Holy crap. IBM really knows how to negotiate support contracts...

For reference: The z9 maxes out at 512G RAM and 54 CPUs. In a slightly apples/oranges-comparison you could buy the equivalent in pizza-boxes every month using just the above support-fee. With spare change.



And then there were the software licences and cost to develop software.

As a rule of thumb you could calculate those like: PC (1) - minis like e.g. AS400 (multiply by 10-50) - mainframe (multiply by 100+).

For example in the early days of MS there was an MS Excel running on IBM mainframes - US$200K per license and per year.

To top that when IBM, DEC e.a. where among the few providing such computing power (into the 1980s) and those companies that required such bang on a broad scale - banks, insurances, research institutions but particular banks with their need for many workstations as well - IBM did framework contracts forcing their mainframe customers to also buy their PCs as workstations often for many years.

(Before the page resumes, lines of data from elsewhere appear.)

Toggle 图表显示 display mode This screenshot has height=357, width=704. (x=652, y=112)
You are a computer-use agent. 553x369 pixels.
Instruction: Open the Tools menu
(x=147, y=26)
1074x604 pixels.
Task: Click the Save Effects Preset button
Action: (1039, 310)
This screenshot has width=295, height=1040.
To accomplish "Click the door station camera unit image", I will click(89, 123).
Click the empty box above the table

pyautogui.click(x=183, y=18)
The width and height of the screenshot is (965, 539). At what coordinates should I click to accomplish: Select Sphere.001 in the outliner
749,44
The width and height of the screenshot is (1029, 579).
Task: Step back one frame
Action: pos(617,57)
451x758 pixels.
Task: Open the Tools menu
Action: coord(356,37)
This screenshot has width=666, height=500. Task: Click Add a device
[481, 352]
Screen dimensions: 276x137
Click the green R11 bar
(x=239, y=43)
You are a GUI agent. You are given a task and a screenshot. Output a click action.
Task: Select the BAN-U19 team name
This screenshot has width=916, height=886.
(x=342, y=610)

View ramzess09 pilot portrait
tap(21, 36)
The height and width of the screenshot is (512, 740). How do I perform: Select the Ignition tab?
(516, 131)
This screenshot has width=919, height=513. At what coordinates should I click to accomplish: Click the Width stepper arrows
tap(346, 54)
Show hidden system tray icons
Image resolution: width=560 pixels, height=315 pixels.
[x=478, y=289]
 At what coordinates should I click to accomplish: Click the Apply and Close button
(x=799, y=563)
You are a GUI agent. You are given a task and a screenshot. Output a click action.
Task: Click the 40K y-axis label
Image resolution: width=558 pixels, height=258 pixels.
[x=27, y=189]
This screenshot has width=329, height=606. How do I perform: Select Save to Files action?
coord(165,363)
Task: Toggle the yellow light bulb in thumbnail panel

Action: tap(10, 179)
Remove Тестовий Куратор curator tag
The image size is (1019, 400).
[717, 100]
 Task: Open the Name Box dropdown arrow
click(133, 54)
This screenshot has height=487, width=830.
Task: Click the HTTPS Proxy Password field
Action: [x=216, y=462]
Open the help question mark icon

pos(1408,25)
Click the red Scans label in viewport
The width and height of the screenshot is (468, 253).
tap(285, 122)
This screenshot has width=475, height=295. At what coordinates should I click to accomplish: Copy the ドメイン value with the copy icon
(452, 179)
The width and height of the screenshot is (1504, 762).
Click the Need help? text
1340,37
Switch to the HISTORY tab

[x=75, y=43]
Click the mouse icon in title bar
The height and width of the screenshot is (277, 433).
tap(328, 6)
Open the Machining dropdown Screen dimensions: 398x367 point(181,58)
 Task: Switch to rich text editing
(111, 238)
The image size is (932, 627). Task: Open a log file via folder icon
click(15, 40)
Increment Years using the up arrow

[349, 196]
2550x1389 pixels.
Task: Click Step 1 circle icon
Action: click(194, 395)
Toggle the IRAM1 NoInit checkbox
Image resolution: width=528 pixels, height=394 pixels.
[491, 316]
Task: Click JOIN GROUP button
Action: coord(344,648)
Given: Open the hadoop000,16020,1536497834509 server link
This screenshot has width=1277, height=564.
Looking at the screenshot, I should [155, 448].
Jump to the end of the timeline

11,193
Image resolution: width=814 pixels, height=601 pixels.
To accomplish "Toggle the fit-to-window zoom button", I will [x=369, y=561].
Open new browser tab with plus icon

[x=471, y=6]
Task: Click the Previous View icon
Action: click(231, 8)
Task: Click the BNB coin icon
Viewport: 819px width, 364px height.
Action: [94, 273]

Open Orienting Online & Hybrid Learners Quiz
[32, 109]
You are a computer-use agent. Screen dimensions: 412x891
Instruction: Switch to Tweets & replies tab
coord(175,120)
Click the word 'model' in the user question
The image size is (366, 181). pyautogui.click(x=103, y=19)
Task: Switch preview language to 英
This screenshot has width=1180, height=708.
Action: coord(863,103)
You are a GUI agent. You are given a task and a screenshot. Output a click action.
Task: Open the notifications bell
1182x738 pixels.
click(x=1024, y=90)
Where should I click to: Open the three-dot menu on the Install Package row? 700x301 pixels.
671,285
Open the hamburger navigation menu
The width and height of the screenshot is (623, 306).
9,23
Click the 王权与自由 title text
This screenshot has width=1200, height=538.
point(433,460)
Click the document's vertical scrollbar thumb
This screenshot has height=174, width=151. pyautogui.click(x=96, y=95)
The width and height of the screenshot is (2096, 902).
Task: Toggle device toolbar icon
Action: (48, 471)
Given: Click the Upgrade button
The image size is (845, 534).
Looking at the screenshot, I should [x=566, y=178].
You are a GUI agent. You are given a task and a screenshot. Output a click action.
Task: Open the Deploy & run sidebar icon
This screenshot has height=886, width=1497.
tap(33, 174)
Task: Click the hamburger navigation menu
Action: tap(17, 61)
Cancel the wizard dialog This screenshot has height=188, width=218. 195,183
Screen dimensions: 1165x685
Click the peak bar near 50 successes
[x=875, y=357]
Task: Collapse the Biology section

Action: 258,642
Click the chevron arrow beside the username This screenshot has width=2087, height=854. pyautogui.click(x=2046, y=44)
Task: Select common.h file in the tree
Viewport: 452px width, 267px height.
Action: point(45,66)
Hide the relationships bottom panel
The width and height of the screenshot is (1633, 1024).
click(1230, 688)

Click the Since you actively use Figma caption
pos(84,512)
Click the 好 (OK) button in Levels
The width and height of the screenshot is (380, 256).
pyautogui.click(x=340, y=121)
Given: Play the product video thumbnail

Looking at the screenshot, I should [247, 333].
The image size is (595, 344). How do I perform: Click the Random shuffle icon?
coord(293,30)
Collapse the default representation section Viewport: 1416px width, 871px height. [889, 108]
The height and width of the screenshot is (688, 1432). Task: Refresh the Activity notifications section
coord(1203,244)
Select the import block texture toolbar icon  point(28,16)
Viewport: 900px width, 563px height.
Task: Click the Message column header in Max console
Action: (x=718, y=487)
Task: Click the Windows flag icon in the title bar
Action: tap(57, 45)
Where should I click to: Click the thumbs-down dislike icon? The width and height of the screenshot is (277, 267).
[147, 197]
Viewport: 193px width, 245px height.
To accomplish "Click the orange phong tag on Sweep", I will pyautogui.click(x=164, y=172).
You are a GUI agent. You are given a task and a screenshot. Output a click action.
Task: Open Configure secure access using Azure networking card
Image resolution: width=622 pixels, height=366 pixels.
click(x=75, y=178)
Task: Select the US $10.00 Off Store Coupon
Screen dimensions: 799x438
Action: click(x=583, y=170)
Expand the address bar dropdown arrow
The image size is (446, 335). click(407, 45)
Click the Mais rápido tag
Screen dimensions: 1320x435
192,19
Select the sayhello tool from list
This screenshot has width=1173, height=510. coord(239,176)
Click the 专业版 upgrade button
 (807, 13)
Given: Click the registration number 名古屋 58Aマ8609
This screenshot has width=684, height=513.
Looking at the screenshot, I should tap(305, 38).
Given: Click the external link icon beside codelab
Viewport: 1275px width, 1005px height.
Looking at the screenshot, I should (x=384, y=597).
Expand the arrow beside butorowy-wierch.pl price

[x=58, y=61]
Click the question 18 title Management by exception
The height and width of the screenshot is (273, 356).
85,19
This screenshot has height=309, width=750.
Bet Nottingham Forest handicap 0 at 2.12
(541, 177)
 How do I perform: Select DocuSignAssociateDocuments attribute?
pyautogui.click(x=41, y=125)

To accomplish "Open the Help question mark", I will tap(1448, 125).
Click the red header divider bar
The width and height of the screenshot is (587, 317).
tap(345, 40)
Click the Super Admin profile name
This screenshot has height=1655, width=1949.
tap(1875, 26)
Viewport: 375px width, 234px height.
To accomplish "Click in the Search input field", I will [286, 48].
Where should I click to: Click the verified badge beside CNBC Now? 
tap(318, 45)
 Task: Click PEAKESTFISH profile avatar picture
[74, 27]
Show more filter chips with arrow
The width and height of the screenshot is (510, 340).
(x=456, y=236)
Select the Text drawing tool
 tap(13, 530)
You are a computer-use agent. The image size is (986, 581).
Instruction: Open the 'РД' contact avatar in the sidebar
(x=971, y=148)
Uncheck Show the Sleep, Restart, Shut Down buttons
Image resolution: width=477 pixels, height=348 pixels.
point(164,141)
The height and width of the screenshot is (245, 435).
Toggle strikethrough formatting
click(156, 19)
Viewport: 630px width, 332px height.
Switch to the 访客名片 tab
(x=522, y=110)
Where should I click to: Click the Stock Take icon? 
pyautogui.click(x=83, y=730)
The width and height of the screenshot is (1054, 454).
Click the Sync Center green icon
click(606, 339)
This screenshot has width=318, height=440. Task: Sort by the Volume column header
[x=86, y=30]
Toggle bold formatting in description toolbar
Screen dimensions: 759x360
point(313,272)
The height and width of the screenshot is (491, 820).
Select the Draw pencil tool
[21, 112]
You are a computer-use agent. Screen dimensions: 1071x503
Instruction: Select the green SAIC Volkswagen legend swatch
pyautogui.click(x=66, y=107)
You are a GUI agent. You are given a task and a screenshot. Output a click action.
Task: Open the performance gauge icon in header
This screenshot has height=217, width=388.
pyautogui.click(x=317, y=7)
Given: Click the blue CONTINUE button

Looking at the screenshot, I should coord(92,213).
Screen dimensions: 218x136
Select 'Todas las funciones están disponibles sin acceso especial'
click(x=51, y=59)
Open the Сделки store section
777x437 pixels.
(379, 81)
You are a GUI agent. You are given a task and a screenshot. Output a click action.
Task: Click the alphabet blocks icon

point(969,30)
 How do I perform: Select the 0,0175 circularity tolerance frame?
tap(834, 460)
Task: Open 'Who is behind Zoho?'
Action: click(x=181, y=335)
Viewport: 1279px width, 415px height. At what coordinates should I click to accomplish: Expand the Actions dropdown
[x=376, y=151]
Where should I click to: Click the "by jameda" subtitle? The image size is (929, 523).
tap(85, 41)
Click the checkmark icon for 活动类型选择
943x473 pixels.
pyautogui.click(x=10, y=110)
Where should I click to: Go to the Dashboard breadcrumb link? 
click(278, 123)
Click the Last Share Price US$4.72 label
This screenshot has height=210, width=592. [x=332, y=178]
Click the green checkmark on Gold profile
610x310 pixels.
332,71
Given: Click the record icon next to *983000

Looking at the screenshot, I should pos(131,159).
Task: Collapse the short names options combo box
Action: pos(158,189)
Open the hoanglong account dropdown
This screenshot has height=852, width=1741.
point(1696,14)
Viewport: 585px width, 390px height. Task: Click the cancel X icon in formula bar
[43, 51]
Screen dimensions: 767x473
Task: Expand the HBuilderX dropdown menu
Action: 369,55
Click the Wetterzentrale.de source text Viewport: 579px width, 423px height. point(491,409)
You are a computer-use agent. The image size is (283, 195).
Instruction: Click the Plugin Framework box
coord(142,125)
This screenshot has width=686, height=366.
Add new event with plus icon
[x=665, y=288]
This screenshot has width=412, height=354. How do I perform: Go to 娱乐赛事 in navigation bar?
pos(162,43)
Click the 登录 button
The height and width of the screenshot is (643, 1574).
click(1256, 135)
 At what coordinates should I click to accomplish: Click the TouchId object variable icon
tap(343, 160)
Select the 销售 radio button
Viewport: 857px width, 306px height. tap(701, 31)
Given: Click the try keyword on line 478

That was one of the reasons why you found all those very expensive IBM PCs in banks - tens of thousand in each of the larger banks - while you could already buy no-name PCs for a fraction of the price. (A fully equipped PS/2 could easily cost the price of a small car and for development machines you could get up to a Mercedes S-class entry level price - by now prices of the PCs dropped to a fraction while the prices of the cars multiplied by 3-5)

An interesting example of how monopolies / oligopolies are created / kept alive / and it still takes many years in markets moving as fast as the IT industry until they die or loose the grip on their customers.


But then you'd have to reinvent mainframe reliability and IO capacity out of commodity hardware and software.

I'm not saying it's impossible. It's just hard. Maybe even US$ 700,000 hard ;-)


... And then spend the same again on fabric to support that much I/O. Supercomputers/clusters for compute, mainframes for IOPS.


"A supercomputer is way to turn a CPU bound problem into an IO bound problem" as the saying goes.


Well, sort of. That's why I said apples/oranges. Thing is, for that kind of money even a nice FC/IB-fabric is in the budget - perhaps only every 2 months then.

Of course there are latency tradeoffs, no idea what the z9 was used for. But no matter how you spin it, $700k/yr is one hell of a TCO for a piece of hardware that is almost 10 years old.


The z9 is about 6 years old at this point. At the time 512Gb RAM in pizza boxes simply didn't exist.